Here are some records; return them all exactly.

─── DATA TO EXAMINE

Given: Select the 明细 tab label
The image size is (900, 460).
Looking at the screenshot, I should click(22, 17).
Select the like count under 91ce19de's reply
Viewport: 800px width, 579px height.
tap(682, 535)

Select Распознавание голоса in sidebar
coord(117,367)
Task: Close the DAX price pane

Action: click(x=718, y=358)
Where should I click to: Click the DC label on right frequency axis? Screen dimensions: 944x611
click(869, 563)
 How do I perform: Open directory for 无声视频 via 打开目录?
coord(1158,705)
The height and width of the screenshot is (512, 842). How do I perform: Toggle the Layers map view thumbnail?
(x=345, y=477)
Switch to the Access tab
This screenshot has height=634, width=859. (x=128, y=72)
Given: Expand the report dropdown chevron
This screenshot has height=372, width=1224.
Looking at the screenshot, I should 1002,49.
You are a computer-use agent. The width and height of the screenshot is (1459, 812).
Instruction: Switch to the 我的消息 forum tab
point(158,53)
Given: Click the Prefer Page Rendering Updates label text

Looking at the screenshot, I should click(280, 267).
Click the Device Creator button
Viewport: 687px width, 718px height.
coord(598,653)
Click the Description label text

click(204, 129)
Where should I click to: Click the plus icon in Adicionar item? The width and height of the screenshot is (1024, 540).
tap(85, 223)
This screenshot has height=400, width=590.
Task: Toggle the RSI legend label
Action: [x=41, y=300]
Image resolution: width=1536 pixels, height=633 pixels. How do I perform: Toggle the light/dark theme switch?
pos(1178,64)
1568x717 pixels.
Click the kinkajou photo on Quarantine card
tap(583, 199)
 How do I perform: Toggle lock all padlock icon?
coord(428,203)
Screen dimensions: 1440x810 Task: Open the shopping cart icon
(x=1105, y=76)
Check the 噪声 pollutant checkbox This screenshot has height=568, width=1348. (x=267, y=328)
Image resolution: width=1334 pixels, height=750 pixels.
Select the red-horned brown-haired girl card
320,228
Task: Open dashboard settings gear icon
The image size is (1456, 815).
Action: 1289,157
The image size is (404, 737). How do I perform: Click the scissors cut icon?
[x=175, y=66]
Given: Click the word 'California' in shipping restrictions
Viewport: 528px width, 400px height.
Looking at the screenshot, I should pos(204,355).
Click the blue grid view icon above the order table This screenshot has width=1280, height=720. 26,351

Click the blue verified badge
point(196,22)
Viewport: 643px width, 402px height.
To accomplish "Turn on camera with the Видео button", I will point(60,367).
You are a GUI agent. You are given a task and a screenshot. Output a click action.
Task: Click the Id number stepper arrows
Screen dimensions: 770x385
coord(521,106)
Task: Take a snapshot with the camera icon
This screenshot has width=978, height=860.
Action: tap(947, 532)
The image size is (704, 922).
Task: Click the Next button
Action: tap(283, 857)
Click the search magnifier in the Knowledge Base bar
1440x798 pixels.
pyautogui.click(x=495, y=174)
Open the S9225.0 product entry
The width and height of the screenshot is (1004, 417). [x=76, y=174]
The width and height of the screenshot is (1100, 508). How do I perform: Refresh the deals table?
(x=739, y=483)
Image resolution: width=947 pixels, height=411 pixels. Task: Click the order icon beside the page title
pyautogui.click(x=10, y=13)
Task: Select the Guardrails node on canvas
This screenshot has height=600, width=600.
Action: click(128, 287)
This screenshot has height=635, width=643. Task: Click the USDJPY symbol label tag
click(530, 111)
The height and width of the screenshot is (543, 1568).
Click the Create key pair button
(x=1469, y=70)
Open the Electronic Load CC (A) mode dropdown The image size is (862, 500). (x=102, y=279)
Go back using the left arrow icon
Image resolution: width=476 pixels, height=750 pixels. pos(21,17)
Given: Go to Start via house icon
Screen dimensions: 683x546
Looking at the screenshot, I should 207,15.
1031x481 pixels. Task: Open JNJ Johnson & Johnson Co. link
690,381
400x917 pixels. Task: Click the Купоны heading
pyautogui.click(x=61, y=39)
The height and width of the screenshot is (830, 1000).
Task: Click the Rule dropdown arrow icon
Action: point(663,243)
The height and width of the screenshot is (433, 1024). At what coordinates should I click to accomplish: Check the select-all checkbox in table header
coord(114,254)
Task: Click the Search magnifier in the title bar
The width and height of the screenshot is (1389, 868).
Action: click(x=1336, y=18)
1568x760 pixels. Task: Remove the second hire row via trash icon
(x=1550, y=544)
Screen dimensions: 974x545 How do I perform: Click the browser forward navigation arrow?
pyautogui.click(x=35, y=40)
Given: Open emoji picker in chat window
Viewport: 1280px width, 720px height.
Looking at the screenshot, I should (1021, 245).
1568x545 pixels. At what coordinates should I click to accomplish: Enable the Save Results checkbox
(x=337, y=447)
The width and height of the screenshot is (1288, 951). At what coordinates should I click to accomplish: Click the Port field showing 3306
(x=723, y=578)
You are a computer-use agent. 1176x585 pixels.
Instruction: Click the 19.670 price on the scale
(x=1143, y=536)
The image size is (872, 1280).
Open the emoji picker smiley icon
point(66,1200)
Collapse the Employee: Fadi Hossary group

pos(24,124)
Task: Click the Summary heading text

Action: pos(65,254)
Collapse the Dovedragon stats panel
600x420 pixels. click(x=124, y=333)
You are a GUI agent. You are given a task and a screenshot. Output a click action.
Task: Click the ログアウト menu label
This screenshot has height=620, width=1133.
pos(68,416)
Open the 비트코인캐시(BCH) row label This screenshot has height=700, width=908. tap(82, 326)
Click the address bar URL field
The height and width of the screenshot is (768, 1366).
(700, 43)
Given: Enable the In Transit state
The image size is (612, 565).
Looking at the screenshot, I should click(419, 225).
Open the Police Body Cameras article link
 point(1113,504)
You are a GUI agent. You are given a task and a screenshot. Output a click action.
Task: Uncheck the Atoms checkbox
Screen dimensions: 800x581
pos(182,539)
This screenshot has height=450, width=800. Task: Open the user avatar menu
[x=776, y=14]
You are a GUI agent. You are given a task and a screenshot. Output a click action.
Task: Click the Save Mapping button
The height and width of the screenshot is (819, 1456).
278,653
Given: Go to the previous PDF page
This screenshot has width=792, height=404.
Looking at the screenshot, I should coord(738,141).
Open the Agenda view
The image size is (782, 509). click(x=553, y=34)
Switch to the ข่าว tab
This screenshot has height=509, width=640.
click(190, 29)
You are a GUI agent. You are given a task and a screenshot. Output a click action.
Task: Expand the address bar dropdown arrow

──────

YOUR RESPONSE:
Given: Select the 明细 tab label
The image size is (900, 460).
Looking at the screenshot, I should click(22, 17).
Select the like count under 91ce19de's reply
Viewport: 800px width, 579px height.
tap(682, 535)

Select Распознавание голоса in sidebar
coord(117,367)
Task: Close the DAX price pane

Action: click(x=718, y=358)
Where should I click to: Click the DC label on right frequency axis? Screen dimensions: 944x611
click(869, 563)
 How do I perform: Open directory for 无声视频 via 打开目录?
coord(1158,705)
The height and width of the screenshot is (512, 842). How do I perform: Toggle the Layers map view thumbnail?
(x=345, y=477)
Switch to the Access tab
This screenshot has height=634, width=859. (x=128, y=72)
Given: Expand the report dropdown chevron
This screenshot has height=372, width=1224.
Looking at the screenshot, I should 1002,49.
You are a computer-use agent. The width and height of the screenshot is (1459, 812).
Instruction: Switch to the 我的消息 forum tab
point(158,53)
Given: Click the Prefer Page Rendering Updates label text

Looking at the screenshot, I should click(280, 267).
Click the Device Creator button
Viewport: 687px width, 718px height.
coord(598,653)
Click the Description label text

click(204, 129)
Where should I click to: Click the plus icon in Adicionar item? The width and height of the screenshot is (1024, 540).
tap(85, 223)
This screenshot has height=400, width=590.
Task: Toggle the RSI legend label
Action: [x=41, y=300]
Image resolution: width=1536 pixels, height=633 pixels. How do I perform: Toggle the light/dark theme switch?
pos(1178,64)
1568x717 pixels.
Click the kinkajou photo on Quarantine card
tap(583, 199)
 How do I perform: Toggle lock all padlock icon?
coord(428,203)
Screen dimensions: 1440x810 Task: Open the shopping cart icon
(x=1105, y=76)
Check the 噪声 pollutant checkbox This screenshot has height=568, width=1348. (x=267, y=328)
Image resolution: width=1334 pixels, height=750 pixels.
Select the red-horned brown-haired girl card
320,228
Task: Open dashboard settings gear icon
The image size is (1456, 815).
Action: 1289,157
The image size is (404, 737). How do I perform: Click the scissors cut icon?
[x=175, y=66]
Given: Click the word 'California' in shipping restrictions
Viewport: 528px width, 400px height.
Looking at the screenshot, I should pos(204,355).
Click the blue grid view icon above the order table This screenshot has width=1280, height=720. 26,351

Click the blue verified badge
point(196,22)
Viewport: 643px width, 402px height.
To accomplish "Turn on camera with the Видео button", I will point(60,367).
You are a GUI agent. You are given a task and a screenshot. Output a click action.
Task: Click the Id number stepper arrows
Screen dimensions: 770x385
coord(521,106)
Task: Take a snapshot with the camera icon
This screenshot has width=978, height=860.
Action: tap(947, 532)
The image size is (704, 922).
Task: Click the Next button
Action: tap(283, 857)
Click the search magnifier in the Knowledge Base bar
1440x798 pixels.
pyautogui.click(x=495, y=174)
Open the S9225.0 product entry
The width and height of the screenshot is (1004, 417). [x=76, y=174]
The width and height of the screenshot is (1100, 508). How do I perform: Refresh the deals table?
(x=739, y=483)
Image resolution: width=947 pixels, height=411 pixels. Task: Click the order icon beside the page title
pyautogui.click(x=10, y=13)
Task: Select the Guardrails node on canvas
This screenshot has height=600, width=600.
Action: click(128, 287)
This screenshot has height=635, width=643. Task: Click the USDJPY symbol label tag
click(530, 111)
The height and width of the screenshot is (543, 1568).
Click the Create key pair button
(x=1469, y=70)
Open the Electronic Load CC (A) mode dropdown The image size is (862, 500). (x=102, y=279)
Go back using the left arrow icon
Image resolution: width=476 pixels, height=750 pixels. pos(21,17)
Given: Go to Start via house icon
Screen dimensions: 683x546
Looking at the screenshot, I should 207,15.
1031x481 pixels. Task: Open JNJ Johnson & Johnson Co. link
690,381
400x917 pixels. Task: Click the Купоны heading
pyautogui.click(x=61, y=39)
The height and width of the screenshot is (830, 1000).
Task: Click the Rule dropdown arrow icon
Action: point(663,243)
The height and width of the screenshot is (433, 1024). At what coordinates should I click to accomplish: Check the select-all checkbox in table header
coord(114,254)
Task: Click the Search magnifier in the title bar
The width and height of the screenshot is (1389, 868).
Action: click(x=1336, y=18)
1568x760 pixels. Task: Remove the second hire row via trash icon
(x=1550, y=544)
Screen dimensions: 974x545 How do I perform: Click the browser forward navigation arrow?
pyautogui.click(x=35, y=40)
Given: Open emoji picker in chat window
Viewport: 1280px width, 720px height.
Looking at the screenshot, I should (1021, 245).
1568x545 pixels. At what coordinates should I click to accomplish: Enable the Save Results checkbox
(x=337, y=447)
The width and height of the screenshot is (1288, 951). At what coordinates should I click to accomplish: Click the Port field showing 3306
(x=723, y=578)
You are a computer-use agent. 1176x585 pixels.
Instruction: Click the 19.670 price on the scale
(x=1143, y=536)
The image size is (872, 1280).
Open the emoji picker smiley icon
point(66,1200)
Collapse the Employee: Fadi Hossary group

pos(24,124)
Task: Click the Summary heading text

Action: pos(65,254)
Collapse the Dovedragon stats panel
600x420 pixels. click(x=124, y=333)
You are a GUI agent. You are given a task and a screenshot. Output a click action.
Task: Click the ログアウト menu label
This screenshot has height=620, width=1133.
pos(68,416)
Open the 비트코인캐시(BCH) row label This screenshot has height=700, width=908. tap(82, 326)
Click the address bar URL field
The height and width of the screenshot is (768, 1366).
(700, 43)
Given: Enable the In Transit state
The image size is (612, 565).
Looking at the screenshot, I should click(419, 225).
Open the Police Body Cameras article link
 point(1113,504)
You are a GUI agent. You are given a task and a screenshot. Output a click action.
Task: Uncheck the Atoms checkbox
Screen dimensions: 800x581
pos(182,539)
This screenshot has height=450, width=800. Task: Open the user avatar menu
[x=776, y=14]
You are a GUI agent. You are given a task and a screenshot. Output a click action.
Task: Click the Save Mapping button
The height and width of the screenshot is (819, 1456).
278,653
Given: Go to the previous PDF page
This screenshot has width=792, height=404.
Looking at the screenshot, I should coord(738,141).
Open the Agenda view
The image size is (782, 509). click(x=553, y=34)
Switch to the ข่าว tab
This screenshot has height=509, width=640.
click(190, 29)
You are a GUI agent. You are given a task and a screenshot. Output a click action.
Task: Expand the address bar dropdown arrow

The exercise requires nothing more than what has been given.